Personal information
- Nationality: Australian
- Born: James Neil Nicolson 9 November 1971 United Kingdom
- Died: 28 February 1994 (aged 22) Helensvale, Queensland, Australia
- Height: 1.73 m (5 ft 8 in)
- Weight: Featherweight Super featherweight

Boxing career
- Stance: Southpaw

Boxing record
- Total fights: 8
- Wins: 7
- Win by KO: 3
- Losses: 1

Medal record
Men's amateur boxing
Representing Australia
Commonwealth Games
| Bronze medal – third place | Auckland 1990 | Featherweight |
World Championships
| Bronze medal – third place | Moscow 1989 | Featherweight |

= Jamie Nicolson =

Australian boxer (1971–1994)

James Neil Nicolson (9 November 1971 - 28 February 1994) was an Australian boxer. He won a bronze medal at the 1989 World Amateur Boxing Championships in Moscow and a bronze medal at the 1990 Commonwealth Games in Auckland, before competing at the 1992 Summer Olympics in Barcelona. Nicolson turned professional later in 1992, and held a record of 7–1 prior to his death.

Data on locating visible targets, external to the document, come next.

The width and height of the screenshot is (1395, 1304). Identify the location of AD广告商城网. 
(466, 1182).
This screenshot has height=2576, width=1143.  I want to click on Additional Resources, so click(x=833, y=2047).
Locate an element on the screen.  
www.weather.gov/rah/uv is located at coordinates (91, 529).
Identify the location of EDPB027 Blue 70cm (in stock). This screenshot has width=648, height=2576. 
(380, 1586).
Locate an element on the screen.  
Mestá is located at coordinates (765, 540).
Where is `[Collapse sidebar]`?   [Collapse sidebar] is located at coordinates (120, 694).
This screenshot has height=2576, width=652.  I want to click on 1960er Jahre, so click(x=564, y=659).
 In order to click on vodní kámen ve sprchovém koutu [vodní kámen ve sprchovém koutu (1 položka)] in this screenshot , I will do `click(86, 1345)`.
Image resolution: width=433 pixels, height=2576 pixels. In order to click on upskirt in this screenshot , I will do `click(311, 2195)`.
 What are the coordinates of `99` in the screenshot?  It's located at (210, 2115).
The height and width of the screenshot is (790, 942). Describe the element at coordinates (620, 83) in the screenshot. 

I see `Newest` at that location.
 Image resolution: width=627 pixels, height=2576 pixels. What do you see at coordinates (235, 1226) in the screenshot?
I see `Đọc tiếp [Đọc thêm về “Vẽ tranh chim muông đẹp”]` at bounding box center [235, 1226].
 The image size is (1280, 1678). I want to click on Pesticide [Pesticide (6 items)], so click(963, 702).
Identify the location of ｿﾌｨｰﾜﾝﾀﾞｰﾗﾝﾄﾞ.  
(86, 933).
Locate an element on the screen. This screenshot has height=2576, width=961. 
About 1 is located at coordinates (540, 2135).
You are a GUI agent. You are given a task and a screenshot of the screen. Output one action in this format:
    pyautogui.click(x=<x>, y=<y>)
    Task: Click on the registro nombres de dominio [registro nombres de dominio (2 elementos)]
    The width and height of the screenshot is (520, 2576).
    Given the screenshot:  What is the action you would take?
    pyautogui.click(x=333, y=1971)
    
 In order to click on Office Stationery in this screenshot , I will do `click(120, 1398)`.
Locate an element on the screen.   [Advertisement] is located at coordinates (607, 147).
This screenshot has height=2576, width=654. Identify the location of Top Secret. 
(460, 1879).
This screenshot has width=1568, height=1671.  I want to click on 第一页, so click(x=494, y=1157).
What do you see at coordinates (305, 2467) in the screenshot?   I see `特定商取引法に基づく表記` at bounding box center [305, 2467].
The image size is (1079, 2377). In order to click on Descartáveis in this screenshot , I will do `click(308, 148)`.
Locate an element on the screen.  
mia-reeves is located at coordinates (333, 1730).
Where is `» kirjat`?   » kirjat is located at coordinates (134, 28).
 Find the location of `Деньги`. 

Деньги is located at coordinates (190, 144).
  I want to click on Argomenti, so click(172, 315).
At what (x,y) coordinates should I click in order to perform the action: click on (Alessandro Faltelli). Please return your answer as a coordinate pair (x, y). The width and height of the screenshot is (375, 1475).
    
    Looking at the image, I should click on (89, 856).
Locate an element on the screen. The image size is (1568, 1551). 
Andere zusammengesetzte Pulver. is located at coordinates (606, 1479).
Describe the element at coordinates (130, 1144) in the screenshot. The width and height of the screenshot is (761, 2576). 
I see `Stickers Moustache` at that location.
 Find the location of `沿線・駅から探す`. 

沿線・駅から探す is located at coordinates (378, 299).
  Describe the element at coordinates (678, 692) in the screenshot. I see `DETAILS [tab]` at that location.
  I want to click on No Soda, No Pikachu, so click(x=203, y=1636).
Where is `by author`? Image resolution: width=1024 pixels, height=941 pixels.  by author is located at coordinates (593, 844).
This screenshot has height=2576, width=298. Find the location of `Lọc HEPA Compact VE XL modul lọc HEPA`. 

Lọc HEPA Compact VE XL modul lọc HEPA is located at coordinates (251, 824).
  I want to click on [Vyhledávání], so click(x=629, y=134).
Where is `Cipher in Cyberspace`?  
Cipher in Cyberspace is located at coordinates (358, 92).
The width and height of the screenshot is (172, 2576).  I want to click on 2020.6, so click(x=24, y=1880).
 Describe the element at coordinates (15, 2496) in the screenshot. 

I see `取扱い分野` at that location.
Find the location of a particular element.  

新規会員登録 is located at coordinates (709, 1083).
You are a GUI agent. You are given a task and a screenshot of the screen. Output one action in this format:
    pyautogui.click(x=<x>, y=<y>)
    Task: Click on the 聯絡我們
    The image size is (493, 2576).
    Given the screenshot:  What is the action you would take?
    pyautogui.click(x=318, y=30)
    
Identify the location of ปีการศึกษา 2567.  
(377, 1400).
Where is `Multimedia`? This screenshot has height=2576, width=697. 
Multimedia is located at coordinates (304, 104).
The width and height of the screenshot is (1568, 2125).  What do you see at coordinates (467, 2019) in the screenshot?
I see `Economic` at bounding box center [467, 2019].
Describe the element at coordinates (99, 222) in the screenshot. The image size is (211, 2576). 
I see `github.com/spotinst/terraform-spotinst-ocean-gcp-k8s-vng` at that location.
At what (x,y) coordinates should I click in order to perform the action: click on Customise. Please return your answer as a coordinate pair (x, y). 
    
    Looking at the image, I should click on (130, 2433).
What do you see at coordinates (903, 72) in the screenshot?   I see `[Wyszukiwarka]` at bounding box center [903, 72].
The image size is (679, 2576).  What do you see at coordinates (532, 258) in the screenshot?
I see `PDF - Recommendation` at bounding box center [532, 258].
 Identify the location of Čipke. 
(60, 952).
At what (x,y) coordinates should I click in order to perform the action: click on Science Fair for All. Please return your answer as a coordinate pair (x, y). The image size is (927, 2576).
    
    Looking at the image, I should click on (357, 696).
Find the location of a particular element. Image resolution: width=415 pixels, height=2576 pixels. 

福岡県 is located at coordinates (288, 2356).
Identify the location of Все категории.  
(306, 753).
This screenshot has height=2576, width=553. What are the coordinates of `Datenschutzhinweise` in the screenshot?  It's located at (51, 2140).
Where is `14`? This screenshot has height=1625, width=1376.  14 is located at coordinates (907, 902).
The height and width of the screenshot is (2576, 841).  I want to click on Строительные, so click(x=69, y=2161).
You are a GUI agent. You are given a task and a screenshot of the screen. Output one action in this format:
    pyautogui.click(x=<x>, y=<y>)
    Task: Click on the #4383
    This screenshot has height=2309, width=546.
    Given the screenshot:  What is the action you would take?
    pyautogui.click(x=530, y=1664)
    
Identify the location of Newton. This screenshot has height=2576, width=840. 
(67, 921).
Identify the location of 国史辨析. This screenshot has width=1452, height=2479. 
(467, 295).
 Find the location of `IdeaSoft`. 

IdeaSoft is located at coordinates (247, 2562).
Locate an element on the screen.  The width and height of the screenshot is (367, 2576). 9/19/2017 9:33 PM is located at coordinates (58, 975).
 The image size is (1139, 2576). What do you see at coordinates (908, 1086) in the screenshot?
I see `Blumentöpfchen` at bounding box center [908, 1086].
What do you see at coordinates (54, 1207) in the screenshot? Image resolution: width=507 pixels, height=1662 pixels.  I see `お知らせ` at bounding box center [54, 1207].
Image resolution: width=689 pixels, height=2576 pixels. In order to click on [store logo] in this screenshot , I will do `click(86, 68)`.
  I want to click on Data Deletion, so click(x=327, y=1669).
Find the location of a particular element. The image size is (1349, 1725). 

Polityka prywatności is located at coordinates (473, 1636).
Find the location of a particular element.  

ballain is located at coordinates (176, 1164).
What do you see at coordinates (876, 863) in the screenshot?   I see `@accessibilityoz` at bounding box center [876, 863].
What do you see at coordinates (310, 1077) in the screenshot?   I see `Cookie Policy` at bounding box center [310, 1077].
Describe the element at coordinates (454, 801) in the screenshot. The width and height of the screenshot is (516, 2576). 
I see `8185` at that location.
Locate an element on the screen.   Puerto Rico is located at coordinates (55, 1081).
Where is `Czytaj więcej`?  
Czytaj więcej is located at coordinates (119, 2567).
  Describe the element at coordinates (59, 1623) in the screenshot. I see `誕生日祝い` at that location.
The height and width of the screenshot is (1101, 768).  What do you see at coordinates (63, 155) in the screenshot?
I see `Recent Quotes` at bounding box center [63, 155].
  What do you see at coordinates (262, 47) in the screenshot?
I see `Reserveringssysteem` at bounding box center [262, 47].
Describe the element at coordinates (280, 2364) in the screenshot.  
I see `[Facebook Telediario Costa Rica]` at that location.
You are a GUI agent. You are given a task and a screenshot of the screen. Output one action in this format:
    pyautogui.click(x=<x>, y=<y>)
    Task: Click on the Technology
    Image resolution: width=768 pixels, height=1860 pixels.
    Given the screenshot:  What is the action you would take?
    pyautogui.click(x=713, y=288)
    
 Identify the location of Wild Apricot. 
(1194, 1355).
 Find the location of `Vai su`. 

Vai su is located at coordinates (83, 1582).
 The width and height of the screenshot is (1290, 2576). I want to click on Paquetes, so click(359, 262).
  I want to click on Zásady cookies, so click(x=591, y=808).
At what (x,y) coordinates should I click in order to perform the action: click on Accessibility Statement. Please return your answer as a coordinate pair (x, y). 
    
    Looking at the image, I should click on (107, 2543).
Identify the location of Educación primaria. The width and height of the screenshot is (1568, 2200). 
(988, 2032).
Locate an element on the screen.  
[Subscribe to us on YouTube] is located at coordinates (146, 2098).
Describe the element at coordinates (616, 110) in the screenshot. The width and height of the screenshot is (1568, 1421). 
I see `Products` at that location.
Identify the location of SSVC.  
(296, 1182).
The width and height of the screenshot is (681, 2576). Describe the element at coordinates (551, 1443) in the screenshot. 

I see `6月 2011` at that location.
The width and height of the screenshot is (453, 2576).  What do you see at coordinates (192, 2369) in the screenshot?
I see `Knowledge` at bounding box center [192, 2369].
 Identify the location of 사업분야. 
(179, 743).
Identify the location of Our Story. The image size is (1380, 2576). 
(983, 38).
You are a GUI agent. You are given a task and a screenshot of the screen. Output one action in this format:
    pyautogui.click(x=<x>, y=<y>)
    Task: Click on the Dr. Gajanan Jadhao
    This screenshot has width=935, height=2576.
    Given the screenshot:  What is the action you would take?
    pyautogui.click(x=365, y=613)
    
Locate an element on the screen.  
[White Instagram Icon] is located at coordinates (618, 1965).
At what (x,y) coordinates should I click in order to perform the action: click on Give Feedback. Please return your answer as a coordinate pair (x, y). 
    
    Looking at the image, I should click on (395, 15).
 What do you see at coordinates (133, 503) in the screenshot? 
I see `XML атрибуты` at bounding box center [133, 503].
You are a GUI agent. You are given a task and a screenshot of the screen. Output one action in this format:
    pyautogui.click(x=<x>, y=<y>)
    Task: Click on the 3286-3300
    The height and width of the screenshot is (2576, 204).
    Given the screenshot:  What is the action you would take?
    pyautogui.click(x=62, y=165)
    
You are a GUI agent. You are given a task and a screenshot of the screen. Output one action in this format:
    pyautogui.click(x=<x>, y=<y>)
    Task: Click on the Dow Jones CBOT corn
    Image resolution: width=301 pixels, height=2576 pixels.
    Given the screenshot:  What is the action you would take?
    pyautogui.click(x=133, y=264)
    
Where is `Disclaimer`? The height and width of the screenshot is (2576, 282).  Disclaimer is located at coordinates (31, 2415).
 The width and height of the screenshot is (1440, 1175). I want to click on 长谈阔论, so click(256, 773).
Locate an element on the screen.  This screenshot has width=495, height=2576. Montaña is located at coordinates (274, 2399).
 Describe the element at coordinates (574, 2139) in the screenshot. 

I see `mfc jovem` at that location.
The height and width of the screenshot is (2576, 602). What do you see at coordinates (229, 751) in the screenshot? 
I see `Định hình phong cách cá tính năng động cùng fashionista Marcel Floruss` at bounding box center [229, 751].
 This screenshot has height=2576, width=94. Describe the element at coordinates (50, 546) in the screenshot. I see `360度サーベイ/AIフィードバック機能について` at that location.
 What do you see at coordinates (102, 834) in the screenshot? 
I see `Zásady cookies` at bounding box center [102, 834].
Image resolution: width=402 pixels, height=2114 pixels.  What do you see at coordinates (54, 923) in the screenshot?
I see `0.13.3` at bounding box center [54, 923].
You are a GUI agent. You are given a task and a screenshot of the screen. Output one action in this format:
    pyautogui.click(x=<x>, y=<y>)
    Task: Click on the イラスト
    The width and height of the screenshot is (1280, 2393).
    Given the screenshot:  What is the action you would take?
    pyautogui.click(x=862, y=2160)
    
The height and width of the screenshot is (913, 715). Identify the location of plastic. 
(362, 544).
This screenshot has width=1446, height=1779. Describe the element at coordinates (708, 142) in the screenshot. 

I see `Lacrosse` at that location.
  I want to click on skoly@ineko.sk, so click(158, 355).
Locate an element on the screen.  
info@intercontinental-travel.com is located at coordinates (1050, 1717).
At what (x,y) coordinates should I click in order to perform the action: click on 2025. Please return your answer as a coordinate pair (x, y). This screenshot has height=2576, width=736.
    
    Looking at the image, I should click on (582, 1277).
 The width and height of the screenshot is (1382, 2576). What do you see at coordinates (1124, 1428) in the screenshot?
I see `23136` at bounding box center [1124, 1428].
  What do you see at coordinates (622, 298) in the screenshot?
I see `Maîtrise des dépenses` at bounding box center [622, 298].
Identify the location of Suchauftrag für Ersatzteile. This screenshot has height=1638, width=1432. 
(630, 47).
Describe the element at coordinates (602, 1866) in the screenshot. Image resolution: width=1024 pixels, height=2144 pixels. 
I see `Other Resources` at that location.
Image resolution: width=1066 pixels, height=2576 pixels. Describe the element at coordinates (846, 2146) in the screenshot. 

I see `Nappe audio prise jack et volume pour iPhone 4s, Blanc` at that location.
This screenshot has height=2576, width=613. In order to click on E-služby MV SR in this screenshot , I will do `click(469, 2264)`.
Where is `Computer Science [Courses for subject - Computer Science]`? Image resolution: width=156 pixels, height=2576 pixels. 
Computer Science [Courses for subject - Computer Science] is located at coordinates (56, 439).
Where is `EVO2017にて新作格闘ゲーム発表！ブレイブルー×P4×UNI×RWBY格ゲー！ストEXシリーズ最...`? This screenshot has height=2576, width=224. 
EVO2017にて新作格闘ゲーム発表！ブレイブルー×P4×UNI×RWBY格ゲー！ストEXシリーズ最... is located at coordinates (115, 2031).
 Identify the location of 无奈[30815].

From Yatala, Queensland, Nicolson was born to a Scottish-born father, Allan, originally from Glasgow. His sister Skye, who was born the year after her brothers' deaths, was a bronze medallist at the 2016 World Amateur Championships and a gold medallist at the 2018 Commonwealth Games.

==Death==
On 28 February 1994, Nicolson was killed, along with his 10-year-old brother Gavin, in a traffic collision on the Pacific Highway in Helensvale, Gold Coast. The pair were headed to training in Nerang. Nicolson was 22.

Jamie Nicolson Avenue and Jamie Nicolson Park in Edens Landing are named in honour of him.